Jan 24, 2011 City Council Agenda Highlights

Filed under: City Council — Tags: , , — Robert Winters @ 11:44 pm

Jan 24, 2011 City Council Agenda Highlights

As I am preoccupied with getting my courses ready for the start of the new semester, I’ll have to keep this one brief this week. Here are the items that struck me as significant or otherwise noteworthy:

City Manager’s Agenda #19. Transmitting communication from Robert W. Healy, City Manager, relative to Awaiting Report Item Number 10-189, regarding a report on the legitimacy of the tax exempt claim of Education First.

The report reveals little that was not already known. I take this opportunity simply to note that this was initiated by an Order from Councillor Toomey that was a consequence of a zoning vote a few weeks ago that also was the last straw leading to Councillor Toomey’s resignation as Co-chair of the Ordinance Committee. At the root of that controversy was the continued breakdown in trust between Councillor Toomey and the other Co-Chair, Councillor Seidel, that first became apparent during the controversy over last fall’s vote to amend the Sign Ordinance. You may remember that during that controversy, Councillor Seidel gave every indication in committee that he would be voting one way and then voted the opposite way apparently due to political concerns. As former Councillor Sullivan often said, "Your word is your bond."

Order #7. That the City Manager is requested to confer with the Director of the Arts Council and report back on the feasibility of the Arts Council partnering with local arts organization to establish a similar program to Shakespeare in the Park in Cambridge.   Councillor Toomey

Good idea! The Cambridge Common, Danehy Park, and Magazine Beach would all be great venues for this sort of thing. Cambridge often just goes through the motions with the River Festival and Octoberfest and other regular attractions. Theater in the park (not just for kids) would be a great addition.

Order #8. That the City Manager is requested to contact Eric Lander, Broad Institute, to create a competition to design a Kendall Square of the future.   Councillor Reeves

Wait! Isn’t the City now putting out to bid a contract for a consultant to address the whole stretch from Kendall to Central Square stating at Kendall? We should gather input from all comers, but is the Braod Institute now being called upon to faciliate the future of Cambridge? Let me guess… BioTech!

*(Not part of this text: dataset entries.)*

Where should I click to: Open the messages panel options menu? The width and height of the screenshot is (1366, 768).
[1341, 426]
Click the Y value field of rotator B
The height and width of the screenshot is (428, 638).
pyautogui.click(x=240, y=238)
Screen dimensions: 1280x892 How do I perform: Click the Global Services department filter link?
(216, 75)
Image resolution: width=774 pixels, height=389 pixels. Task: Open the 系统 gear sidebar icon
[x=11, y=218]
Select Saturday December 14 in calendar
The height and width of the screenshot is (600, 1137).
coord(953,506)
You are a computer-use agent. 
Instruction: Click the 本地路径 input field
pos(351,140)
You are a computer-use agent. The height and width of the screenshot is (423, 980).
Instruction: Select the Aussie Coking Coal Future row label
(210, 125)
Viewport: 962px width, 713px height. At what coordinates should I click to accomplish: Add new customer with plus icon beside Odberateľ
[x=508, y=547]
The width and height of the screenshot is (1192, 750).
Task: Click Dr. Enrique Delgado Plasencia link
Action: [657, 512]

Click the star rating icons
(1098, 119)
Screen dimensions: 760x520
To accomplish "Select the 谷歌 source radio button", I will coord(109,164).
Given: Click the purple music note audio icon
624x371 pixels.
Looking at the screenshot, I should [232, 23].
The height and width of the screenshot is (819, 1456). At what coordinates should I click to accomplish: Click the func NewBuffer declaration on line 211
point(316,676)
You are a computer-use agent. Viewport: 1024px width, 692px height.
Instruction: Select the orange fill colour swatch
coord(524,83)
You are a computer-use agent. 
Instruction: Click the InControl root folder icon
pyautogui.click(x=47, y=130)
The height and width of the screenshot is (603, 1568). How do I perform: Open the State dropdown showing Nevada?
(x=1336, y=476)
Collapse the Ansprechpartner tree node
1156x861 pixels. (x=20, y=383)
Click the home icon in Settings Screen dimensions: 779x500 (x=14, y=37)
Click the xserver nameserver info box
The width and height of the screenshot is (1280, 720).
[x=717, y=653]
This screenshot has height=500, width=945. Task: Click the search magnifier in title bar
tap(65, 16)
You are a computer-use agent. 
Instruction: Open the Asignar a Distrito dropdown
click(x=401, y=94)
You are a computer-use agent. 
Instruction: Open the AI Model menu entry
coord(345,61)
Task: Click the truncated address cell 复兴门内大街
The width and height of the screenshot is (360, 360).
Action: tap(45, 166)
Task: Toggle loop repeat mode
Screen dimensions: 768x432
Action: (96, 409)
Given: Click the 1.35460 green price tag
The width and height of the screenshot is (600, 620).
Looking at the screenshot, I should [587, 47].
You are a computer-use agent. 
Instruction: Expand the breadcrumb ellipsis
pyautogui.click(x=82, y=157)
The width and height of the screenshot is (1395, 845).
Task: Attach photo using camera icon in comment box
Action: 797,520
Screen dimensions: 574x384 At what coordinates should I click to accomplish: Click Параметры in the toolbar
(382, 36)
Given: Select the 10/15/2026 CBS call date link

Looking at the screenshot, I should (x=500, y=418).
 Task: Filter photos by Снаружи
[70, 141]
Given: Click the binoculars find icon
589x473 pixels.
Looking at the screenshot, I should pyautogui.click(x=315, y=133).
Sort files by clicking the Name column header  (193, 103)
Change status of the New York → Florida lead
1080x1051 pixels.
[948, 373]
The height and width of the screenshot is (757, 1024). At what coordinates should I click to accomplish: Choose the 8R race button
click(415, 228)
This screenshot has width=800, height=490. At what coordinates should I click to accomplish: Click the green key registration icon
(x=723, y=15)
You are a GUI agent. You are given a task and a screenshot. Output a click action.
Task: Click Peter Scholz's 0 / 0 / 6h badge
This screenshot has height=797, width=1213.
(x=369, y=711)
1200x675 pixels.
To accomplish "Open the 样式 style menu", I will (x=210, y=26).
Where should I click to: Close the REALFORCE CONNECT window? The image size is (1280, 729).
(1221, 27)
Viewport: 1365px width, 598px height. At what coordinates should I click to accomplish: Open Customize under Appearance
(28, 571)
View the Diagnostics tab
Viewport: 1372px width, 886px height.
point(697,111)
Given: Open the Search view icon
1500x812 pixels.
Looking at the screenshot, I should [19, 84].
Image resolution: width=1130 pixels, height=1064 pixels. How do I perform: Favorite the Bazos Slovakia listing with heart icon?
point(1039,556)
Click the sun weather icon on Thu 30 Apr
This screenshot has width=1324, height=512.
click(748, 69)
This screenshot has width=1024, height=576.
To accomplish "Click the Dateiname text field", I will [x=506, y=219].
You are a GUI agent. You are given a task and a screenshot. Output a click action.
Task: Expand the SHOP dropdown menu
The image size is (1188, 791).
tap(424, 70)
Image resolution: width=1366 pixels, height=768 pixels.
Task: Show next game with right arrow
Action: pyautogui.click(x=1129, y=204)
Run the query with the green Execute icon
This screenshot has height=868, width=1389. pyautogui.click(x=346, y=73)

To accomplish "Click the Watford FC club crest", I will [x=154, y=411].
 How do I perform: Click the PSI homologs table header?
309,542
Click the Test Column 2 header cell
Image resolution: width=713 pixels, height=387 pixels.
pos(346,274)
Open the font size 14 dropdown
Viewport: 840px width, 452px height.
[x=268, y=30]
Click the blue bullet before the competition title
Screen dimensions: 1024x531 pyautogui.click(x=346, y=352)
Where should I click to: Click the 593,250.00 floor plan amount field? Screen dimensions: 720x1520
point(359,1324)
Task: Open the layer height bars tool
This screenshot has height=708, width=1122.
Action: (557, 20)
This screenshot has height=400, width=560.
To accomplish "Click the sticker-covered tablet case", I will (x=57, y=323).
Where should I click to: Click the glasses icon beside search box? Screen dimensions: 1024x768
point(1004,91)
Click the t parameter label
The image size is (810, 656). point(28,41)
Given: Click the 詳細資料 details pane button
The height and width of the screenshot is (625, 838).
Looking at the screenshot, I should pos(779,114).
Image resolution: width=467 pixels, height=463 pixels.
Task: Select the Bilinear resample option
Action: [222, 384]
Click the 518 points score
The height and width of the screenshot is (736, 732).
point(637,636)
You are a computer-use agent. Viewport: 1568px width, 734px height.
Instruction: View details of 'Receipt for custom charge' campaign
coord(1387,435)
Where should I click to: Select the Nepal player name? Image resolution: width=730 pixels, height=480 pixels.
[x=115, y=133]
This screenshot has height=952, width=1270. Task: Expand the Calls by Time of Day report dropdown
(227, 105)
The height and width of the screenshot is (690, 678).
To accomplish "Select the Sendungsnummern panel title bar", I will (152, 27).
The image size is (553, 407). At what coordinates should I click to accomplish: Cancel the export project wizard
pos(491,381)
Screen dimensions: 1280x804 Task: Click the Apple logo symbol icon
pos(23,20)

Order #9. That the Austin, Texas "Parking Benefit District Pilot Program" be referred to the Council Committee on Transportation, Traffic, and Parking for further consideration and review.   Councillor Seidel

Upon reading this, my greatest fear is that the Traffic Department will simply use this as an excuse to install more parking meters in residential areas. They will then say, "Trust us. We’re doing it for your own good."

Miscellaneous #1. Transmitting communication from Robert W. Healy, City Manager, relative to the 2010 Town Gown Reports. [summary]

These reports are always an interesting read. The summary says a lot, but you can also read the detailed reports for Harvard University, for MIT, for Lesley University, and for Cambridge College.